(EXCERPT TO READ)

To this end, the present study reviews the literature on alienation, both theoretical and empirical. This involves appraisal of the use of the concept by social philosophers, analysis of studies considering alienation as a psychological condition as well as empirical studies concerning the social sources and distribution of alienation. These studies are then related to research on political participation.
The idea of alienation found expression in eighteenth century social and political criticism and is particularly evident in the writing of Jean Jacques Rousseau. Hegel was the first to give systematic consideration to the problem of estrangement; he had an important influence on Marx, who recognized Hegel’s insight, but rejected his metaphysical explanation of alienation. Hegel and Marx, in turn have had a profound influence on twentieth century discussions of alienation.
A review of recent literature on alienation indicated that the most frequent meanings attached to the concept of alienation are powerlessness, meaninglessness, normlessness, isolation, self-estrangement, aloneness, and cynicism. Discussions of personal effectiveness, sense of political efficacy, and political cynicism were found to be related to discussions of alienation.

(End EXCERPT TO READ)
(SUPPLIED INFORMATION)

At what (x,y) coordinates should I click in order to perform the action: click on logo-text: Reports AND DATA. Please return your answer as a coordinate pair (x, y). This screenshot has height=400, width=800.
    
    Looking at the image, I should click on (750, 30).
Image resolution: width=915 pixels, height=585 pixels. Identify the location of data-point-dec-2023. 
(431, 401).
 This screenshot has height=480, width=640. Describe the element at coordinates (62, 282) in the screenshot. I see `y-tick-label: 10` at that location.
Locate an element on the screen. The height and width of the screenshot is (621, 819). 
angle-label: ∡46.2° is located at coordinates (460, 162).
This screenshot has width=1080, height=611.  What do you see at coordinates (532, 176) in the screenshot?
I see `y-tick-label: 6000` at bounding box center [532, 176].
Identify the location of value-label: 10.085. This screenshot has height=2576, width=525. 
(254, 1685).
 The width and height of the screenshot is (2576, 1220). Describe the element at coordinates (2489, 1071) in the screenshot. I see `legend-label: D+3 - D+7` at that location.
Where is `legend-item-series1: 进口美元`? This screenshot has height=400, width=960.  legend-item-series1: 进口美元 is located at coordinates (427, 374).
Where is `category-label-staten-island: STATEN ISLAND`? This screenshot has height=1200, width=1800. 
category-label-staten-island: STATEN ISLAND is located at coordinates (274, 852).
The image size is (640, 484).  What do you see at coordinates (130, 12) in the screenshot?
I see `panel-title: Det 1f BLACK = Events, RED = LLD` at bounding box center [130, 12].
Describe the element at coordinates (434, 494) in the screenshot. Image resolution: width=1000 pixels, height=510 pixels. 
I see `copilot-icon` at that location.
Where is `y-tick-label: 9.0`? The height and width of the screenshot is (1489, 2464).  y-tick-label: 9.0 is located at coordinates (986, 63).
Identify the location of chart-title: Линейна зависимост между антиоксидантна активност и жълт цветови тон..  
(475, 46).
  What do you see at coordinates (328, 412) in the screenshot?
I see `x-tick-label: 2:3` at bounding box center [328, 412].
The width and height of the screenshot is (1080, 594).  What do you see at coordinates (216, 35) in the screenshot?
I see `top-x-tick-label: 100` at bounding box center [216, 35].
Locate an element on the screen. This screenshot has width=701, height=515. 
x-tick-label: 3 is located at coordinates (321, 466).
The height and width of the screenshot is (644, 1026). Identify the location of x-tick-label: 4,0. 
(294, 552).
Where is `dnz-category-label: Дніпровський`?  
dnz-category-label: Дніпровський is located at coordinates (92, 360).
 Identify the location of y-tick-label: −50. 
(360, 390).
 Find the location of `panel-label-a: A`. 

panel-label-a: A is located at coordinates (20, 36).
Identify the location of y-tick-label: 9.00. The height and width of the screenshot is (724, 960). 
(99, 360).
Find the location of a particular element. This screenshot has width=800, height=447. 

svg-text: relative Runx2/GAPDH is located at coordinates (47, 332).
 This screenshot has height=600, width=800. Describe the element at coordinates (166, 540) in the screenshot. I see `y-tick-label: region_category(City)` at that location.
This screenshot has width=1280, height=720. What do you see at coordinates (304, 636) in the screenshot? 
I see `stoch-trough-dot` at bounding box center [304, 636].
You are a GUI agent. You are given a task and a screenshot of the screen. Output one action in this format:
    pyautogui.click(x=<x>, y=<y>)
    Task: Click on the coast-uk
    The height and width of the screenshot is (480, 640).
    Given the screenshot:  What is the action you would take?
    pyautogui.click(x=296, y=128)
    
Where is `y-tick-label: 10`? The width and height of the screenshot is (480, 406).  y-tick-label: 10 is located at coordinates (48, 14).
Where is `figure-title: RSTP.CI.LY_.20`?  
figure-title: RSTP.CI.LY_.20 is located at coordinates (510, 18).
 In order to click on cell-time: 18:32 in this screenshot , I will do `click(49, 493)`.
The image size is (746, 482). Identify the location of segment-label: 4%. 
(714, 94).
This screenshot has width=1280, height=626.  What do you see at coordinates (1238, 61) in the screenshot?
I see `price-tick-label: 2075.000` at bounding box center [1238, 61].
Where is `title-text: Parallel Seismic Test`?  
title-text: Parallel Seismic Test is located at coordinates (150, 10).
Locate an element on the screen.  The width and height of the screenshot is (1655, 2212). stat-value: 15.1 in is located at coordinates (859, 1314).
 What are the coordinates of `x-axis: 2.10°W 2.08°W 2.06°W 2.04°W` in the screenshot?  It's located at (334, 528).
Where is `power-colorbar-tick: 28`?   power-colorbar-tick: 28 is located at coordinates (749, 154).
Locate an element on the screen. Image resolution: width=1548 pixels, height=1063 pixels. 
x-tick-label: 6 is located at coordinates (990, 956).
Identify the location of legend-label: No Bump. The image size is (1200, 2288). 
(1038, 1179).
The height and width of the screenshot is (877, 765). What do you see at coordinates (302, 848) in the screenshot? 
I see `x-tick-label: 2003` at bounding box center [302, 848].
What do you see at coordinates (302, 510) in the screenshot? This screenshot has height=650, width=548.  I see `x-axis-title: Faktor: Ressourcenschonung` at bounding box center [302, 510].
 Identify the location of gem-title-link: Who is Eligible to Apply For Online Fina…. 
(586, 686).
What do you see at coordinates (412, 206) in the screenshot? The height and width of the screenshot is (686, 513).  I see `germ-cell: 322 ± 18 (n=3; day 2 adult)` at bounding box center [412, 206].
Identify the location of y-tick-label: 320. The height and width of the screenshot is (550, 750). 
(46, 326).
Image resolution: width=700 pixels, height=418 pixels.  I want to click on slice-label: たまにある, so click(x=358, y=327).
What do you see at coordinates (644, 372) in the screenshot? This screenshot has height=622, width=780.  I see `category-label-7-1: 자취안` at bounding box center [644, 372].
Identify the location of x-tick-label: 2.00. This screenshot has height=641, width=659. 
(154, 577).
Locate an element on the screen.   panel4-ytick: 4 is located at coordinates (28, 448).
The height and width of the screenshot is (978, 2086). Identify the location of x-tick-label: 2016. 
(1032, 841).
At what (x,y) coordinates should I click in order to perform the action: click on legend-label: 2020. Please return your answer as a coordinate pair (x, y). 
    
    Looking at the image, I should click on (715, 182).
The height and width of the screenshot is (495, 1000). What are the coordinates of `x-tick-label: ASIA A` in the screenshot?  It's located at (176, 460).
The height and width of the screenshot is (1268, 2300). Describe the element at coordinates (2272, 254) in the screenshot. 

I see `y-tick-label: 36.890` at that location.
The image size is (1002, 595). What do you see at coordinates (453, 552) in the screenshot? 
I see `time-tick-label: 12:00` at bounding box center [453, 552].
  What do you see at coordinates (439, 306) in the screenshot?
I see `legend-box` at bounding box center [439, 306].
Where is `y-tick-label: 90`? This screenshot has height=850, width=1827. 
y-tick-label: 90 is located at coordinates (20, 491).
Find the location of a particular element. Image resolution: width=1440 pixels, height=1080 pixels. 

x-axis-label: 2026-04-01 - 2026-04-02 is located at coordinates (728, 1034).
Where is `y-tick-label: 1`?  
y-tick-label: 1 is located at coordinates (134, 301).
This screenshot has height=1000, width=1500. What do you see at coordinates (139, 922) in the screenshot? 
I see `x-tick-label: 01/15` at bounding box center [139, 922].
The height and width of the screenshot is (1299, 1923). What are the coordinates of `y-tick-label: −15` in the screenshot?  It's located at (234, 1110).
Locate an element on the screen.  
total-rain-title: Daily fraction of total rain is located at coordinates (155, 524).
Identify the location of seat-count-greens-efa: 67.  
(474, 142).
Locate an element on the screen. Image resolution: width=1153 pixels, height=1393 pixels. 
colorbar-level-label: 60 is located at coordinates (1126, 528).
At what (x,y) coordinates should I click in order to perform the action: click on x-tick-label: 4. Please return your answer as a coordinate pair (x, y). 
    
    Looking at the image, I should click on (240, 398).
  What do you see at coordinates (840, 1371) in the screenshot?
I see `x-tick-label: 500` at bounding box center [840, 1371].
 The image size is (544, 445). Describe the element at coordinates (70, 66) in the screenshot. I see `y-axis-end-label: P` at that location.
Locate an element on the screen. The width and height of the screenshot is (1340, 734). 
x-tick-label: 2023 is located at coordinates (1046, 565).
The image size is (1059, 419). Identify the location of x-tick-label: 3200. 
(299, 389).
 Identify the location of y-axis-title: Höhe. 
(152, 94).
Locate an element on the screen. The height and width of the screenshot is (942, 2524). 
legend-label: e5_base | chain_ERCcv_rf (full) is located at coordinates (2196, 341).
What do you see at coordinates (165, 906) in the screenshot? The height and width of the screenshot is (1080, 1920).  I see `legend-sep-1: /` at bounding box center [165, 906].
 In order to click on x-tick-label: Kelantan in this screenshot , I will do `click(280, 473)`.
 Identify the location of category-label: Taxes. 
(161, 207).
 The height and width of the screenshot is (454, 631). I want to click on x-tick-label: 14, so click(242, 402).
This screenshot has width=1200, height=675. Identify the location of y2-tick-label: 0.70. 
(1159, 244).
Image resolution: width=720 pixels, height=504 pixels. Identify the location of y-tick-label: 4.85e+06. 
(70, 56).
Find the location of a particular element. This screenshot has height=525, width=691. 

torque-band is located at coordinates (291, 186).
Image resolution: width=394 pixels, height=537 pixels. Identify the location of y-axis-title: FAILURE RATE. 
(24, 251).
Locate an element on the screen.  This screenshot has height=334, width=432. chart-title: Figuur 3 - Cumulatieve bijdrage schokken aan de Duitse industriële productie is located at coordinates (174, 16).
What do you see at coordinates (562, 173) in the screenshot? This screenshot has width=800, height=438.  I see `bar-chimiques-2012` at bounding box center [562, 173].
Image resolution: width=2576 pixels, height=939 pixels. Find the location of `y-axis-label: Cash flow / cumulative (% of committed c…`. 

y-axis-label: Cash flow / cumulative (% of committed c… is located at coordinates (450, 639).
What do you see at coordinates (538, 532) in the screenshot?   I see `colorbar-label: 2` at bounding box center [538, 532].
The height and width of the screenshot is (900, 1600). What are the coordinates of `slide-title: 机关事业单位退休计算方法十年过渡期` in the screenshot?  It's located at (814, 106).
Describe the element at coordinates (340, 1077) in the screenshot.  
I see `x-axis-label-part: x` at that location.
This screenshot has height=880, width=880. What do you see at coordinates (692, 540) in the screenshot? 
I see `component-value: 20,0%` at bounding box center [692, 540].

(End SUPPLIED INFORMATION)

REQUIRED WORK
• A. Can you condense the paragraph in the passage about alienation that begins "The idea of alienation found expression" into a short bulleted list of its main facts?
• B. Could you duplicate part of the passage about alienation word for word, starting with "A review of" and going on through "to discussions of alienation."?
Work only from the passage about alienation. The items play no part.

PER-TASK OUTPUTS
• A.
- The idea of alienation appeared in eighteenth-century social and political criticism, especially in Rousseau's writing.
- Hegel was the first to treat estrangement systematically.
- Marx, influenced by Hegel, accepted his insight but rejected his metaphysical explanation of alienation.
- Hegel and Marx deeply shaped twentieth-century discussions of alienation.

• B.
A review of recent literature on alienation indicated that the most frequent meanings attached to the concept of alienation are powerlessness, meaninglessness, normlessness, isolation, self-estrangement, aloneness, and cynicism. Discussions of personal effectiveness, sense of political efficacy, and political cynicism were found to be related to discussions of alienation.